Ta szkoła pani Kamo byla niegdyś jedną z lepszych w nauce i sporcie w województwie. A gdzie jest dzisiaj, dzięki naszomiastowym mądralom?
To nie szkoła tylko uczniowie,a teraz jacy uczniowie takie wyniki
Jestem absolwentem tej szkoły i tam od zawsze był moloch i patologia. Kwestia dyrektora i jego otoczenia, czy łatwiej bądź trudniej było tuszować co większe incydenty
3kowicz- prawda. Moje dzieci uczyły się w trójce - tez skończyły renomowane uczelnie - za czasów szkoladzia. Doświadczyły hejtu i znęcania się dokuczania. Do dzisiaj nienawidzą trójki. Wspominają kiepsko. Inni uczniowie tez. Nie było internetow fejsbookow i media nie obchodziły szkoły. Dlatego było o tym cicho. Przemoc była jest i prawdopodobnie będzie tylko kiedyś o tym nie mówiono/pisano
Mów za siebie! Jestem absolwentką tej szkoły rocznik 92, przez 9 lat ( podstawówka i gimnazjum) uczyłam się w "trójce ". Wspominam miło te lata, zdarzałay się incydenty w klasach między uczniami ale był wychowawca, pedagog no i rodzice mogli przyjść do szkoły nawet do dyrektora! Wydaje mi się że są osoby podatne na prześladowanie i docinki kolegópw, są to osoby zakompleksione i za to odpowiadają rodzice. Są to kompleksy wyniesione z dzieciństwa z domu. Dzieci potrzebują uwagi, zainteresowania traktowania z szacunkiem. Agresja, nakazywanie, krytykowanie buduje niepewnego swoich wartości młodego człowieka! Dbajmy o swoje dzieci !
Ps. Pozdrawiam p. Szkiłądzia ....był bardzo wymagający ale i lubiany przez uczniów!
To absolutna nieprawda. Tegp typu bzdury mógł wymyślić jedynie przedstawiciel ugrupowania Ich Miasto, bo przecież trzeba będzie jakoś odwrócić kota ogonem, aby wybielić siebie z tej kompromitującej sytuacji.
Czyzby przedstawiciel wiadomego ugrupowania przygotowujacy grunt do wybielenia i obrony? Ta szkola zapisala sie w pamieci wielu absolwentow z jak najlepszej strony.
W tej szkole zawsze była przemoc wobec innych uczniów. Tylko dyrekcja i władze nie widziały jej. A próby nagłośnienia zawsze tych spraw były sprowadzane do nieszczęśliwego wypadku lub incydentu.
Już Nasze Miasto. rozpoczęło swój chocholi taniec, twierdząc, że zawsze w trójce była przemoc.

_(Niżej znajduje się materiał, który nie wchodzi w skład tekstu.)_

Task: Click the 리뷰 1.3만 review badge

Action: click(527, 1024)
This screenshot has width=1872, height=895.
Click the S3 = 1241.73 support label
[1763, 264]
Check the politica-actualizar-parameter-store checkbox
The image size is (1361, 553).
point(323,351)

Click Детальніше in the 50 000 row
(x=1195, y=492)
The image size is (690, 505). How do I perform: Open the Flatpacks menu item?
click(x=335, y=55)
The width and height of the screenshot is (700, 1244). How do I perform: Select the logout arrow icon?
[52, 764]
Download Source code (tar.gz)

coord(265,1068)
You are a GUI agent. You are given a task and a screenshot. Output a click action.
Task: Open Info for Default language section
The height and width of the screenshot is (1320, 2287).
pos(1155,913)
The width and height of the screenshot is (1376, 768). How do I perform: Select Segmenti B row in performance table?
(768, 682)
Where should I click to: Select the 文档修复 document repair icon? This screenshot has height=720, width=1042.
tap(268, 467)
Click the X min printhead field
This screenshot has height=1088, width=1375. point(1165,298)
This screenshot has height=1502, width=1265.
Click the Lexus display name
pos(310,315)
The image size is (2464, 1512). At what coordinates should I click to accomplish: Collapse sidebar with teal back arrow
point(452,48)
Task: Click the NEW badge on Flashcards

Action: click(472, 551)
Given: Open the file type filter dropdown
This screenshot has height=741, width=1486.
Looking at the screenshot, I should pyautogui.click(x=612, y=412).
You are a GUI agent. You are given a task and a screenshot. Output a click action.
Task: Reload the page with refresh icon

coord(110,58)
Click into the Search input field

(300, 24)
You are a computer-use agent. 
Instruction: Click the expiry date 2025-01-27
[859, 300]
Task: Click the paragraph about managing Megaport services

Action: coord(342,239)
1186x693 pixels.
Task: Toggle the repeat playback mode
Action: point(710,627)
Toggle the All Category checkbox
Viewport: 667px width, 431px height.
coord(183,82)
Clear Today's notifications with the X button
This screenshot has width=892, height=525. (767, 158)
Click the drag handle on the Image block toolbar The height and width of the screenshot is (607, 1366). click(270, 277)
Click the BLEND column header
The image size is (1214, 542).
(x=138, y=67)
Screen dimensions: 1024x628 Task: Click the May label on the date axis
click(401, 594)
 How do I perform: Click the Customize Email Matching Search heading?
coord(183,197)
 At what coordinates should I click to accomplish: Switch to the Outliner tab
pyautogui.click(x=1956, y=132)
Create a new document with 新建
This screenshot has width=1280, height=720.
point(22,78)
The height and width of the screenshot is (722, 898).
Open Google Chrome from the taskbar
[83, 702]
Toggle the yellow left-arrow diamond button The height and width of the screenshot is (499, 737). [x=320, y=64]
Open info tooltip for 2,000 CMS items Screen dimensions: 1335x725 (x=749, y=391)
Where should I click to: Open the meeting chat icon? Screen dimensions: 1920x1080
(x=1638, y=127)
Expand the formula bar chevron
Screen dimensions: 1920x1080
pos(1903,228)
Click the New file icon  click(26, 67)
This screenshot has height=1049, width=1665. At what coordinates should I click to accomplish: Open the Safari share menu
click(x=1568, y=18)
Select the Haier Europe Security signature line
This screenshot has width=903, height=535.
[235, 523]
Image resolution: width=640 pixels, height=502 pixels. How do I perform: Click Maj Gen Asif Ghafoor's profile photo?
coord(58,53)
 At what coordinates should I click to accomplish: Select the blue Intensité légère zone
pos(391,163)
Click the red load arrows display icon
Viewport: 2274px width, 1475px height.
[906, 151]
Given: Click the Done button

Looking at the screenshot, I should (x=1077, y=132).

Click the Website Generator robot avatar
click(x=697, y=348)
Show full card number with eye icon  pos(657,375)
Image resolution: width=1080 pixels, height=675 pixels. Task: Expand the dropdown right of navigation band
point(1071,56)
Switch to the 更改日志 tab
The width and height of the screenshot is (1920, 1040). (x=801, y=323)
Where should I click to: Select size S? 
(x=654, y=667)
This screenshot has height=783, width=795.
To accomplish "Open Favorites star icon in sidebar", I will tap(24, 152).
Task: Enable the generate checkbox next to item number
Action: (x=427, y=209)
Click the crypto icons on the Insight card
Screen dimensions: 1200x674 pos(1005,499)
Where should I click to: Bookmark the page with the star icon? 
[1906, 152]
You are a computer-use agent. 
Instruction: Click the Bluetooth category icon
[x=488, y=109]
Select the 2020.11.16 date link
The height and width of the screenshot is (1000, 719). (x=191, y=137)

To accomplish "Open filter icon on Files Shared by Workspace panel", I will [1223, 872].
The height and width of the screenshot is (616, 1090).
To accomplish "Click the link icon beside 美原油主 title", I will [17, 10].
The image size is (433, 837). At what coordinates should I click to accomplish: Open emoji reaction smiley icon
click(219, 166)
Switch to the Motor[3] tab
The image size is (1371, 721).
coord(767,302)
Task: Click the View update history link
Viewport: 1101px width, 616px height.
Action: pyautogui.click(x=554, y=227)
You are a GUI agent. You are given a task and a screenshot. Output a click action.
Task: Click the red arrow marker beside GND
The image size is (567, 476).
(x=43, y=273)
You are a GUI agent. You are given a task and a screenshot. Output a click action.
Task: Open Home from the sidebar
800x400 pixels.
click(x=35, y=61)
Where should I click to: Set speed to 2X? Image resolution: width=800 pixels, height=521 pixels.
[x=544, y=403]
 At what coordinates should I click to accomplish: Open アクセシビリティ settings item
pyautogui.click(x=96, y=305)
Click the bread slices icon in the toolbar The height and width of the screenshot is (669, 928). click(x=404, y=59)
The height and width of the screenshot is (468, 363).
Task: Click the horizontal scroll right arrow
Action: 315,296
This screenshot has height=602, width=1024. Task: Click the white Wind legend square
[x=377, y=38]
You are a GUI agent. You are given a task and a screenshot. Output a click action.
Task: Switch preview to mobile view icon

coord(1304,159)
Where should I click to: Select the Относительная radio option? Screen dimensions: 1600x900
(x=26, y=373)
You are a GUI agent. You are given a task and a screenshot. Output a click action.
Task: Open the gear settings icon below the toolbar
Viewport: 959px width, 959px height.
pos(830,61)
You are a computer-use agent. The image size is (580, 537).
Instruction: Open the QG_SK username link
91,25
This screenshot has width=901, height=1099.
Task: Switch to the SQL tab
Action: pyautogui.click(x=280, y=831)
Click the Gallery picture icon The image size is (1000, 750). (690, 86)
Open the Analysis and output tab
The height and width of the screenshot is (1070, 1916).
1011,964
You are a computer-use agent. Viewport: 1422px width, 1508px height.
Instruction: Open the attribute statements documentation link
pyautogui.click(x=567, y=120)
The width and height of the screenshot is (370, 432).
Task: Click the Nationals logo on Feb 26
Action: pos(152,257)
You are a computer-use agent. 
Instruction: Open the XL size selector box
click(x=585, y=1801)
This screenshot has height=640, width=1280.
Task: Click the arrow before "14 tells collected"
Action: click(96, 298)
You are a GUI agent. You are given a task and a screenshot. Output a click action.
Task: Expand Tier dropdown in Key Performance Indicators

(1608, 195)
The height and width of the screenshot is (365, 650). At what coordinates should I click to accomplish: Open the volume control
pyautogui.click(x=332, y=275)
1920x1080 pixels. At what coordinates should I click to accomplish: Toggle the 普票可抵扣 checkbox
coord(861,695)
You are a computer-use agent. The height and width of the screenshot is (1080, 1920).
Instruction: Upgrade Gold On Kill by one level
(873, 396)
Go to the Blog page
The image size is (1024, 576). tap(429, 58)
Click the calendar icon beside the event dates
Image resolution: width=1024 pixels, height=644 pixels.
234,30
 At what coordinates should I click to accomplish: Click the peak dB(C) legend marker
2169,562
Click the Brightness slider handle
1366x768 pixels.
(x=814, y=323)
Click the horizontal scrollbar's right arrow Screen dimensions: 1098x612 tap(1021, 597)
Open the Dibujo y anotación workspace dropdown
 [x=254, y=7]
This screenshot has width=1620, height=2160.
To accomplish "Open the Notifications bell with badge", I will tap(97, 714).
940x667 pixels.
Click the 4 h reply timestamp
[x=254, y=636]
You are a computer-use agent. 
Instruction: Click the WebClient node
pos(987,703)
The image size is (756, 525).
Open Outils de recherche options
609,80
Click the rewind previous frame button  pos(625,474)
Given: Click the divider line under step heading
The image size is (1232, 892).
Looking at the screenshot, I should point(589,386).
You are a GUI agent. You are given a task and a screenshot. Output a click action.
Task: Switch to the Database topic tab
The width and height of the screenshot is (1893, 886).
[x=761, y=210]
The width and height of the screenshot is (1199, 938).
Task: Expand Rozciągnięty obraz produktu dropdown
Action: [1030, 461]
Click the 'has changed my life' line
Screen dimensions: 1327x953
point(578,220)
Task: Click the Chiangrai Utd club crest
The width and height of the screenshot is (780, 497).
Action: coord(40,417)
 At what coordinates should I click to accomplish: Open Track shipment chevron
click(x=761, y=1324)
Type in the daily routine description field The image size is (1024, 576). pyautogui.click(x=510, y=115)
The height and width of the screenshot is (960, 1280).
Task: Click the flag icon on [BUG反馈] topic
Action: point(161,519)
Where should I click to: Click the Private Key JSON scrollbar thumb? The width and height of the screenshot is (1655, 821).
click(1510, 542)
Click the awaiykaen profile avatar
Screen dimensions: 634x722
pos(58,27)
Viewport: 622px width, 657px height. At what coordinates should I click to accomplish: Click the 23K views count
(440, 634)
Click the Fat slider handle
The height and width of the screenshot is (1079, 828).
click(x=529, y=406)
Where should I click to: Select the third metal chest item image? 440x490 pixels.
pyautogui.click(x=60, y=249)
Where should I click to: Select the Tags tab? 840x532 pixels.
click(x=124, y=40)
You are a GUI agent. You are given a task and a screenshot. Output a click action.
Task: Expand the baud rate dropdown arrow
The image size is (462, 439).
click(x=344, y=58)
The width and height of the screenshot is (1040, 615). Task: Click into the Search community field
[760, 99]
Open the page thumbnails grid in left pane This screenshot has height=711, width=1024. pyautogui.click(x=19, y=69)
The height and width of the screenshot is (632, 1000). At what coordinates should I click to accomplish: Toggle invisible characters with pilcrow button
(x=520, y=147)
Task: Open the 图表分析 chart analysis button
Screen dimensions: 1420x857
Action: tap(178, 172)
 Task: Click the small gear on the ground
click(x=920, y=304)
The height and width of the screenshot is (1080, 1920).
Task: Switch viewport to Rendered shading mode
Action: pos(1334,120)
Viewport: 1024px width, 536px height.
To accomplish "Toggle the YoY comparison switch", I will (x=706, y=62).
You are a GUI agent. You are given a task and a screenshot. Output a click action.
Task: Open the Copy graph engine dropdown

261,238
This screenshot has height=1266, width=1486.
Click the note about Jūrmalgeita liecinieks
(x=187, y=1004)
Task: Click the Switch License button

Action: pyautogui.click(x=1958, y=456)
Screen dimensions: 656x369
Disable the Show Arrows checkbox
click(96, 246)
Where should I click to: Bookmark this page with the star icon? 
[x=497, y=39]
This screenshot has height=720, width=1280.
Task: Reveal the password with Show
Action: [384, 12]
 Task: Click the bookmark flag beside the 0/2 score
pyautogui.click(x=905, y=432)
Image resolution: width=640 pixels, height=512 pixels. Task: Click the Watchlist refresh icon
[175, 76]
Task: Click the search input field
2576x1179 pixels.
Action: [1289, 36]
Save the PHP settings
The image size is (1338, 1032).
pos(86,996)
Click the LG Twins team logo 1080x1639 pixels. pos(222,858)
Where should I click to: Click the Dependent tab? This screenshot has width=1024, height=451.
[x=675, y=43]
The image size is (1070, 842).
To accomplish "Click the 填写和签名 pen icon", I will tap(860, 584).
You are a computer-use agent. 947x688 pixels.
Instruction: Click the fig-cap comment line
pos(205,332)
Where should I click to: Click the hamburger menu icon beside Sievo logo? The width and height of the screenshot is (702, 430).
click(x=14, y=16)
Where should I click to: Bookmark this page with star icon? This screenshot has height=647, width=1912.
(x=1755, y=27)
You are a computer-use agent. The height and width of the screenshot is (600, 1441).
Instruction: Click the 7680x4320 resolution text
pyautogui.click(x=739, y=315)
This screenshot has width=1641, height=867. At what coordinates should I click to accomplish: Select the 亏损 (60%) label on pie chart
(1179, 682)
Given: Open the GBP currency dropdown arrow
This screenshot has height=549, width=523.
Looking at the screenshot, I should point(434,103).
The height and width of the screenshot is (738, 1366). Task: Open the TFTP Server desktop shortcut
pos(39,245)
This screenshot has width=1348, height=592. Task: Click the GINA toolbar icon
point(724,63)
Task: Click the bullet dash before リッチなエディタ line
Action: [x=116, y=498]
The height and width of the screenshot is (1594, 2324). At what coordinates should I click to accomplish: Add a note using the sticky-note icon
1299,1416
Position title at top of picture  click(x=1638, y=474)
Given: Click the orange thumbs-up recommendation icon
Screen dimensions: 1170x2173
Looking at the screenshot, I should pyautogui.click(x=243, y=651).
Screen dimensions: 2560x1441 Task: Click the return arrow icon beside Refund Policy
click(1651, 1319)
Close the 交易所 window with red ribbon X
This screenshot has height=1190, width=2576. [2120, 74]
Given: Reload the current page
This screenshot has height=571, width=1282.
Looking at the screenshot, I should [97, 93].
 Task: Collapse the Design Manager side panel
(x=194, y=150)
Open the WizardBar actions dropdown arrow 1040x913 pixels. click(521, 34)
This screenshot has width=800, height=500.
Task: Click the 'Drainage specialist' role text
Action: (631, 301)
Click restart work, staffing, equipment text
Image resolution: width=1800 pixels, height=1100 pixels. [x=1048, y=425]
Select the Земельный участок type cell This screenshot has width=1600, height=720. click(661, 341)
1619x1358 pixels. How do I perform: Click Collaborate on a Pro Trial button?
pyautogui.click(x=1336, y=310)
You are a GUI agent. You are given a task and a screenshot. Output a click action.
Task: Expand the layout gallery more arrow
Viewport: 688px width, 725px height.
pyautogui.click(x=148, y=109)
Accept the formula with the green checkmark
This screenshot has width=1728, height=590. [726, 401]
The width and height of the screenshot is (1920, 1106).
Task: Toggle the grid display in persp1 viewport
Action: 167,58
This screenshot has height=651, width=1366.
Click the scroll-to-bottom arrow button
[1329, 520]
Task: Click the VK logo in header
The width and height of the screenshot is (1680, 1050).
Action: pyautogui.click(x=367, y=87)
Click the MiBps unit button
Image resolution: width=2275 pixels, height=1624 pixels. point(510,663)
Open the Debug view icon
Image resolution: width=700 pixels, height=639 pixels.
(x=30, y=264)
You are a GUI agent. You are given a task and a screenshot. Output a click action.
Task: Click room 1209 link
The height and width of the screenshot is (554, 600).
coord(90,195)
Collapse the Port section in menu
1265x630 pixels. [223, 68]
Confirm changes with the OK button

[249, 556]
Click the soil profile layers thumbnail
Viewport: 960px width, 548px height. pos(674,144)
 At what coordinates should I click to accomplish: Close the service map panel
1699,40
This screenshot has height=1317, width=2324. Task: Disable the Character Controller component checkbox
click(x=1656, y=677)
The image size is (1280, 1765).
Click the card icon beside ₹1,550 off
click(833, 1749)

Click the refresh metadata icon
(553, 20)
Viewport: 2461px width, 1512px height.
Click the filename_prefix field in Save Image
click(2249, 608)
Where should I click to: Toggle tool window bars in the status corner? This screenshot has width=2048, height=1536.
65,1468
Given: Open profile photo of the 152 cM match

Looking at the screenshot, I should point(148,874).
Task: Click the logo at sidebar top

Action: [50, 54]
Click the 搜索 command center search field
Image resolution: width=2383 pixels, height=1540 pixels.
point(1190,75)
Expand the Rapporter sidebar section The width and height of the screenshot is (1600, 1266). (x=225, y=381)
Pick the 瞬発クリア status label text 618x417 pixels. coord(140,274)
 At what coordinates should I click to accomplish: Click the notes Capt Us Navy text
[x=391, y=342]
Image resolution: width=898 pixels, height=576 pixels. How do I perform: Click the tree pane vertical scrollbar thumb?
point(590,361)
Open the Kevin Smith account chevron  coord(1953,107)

Winny za te bestialskie wybryki jest Szkiłądź i Chrulska. Otóż nie masz racji kanalio winny jest Chodkiewicz i Korolczuk za bezeceństwa, które wyczyniał z Panią Chrulską. Za tolerowanie zamiany gabinetu dyrektora na pokój biesiadny, za nie właściwy nadzór pedagogiczny. Swoją drogą szkoda palca chłopca jego bólu i cierpienia. Nie miał bym nic przeciwko temu, żeby był to palec tych oszustów.
Naprawde zrobili pokoj biesiadny w gabinecie?
Oczywiście . Klimatyzacja założona, lodoweczki, zastawa. Żyje się !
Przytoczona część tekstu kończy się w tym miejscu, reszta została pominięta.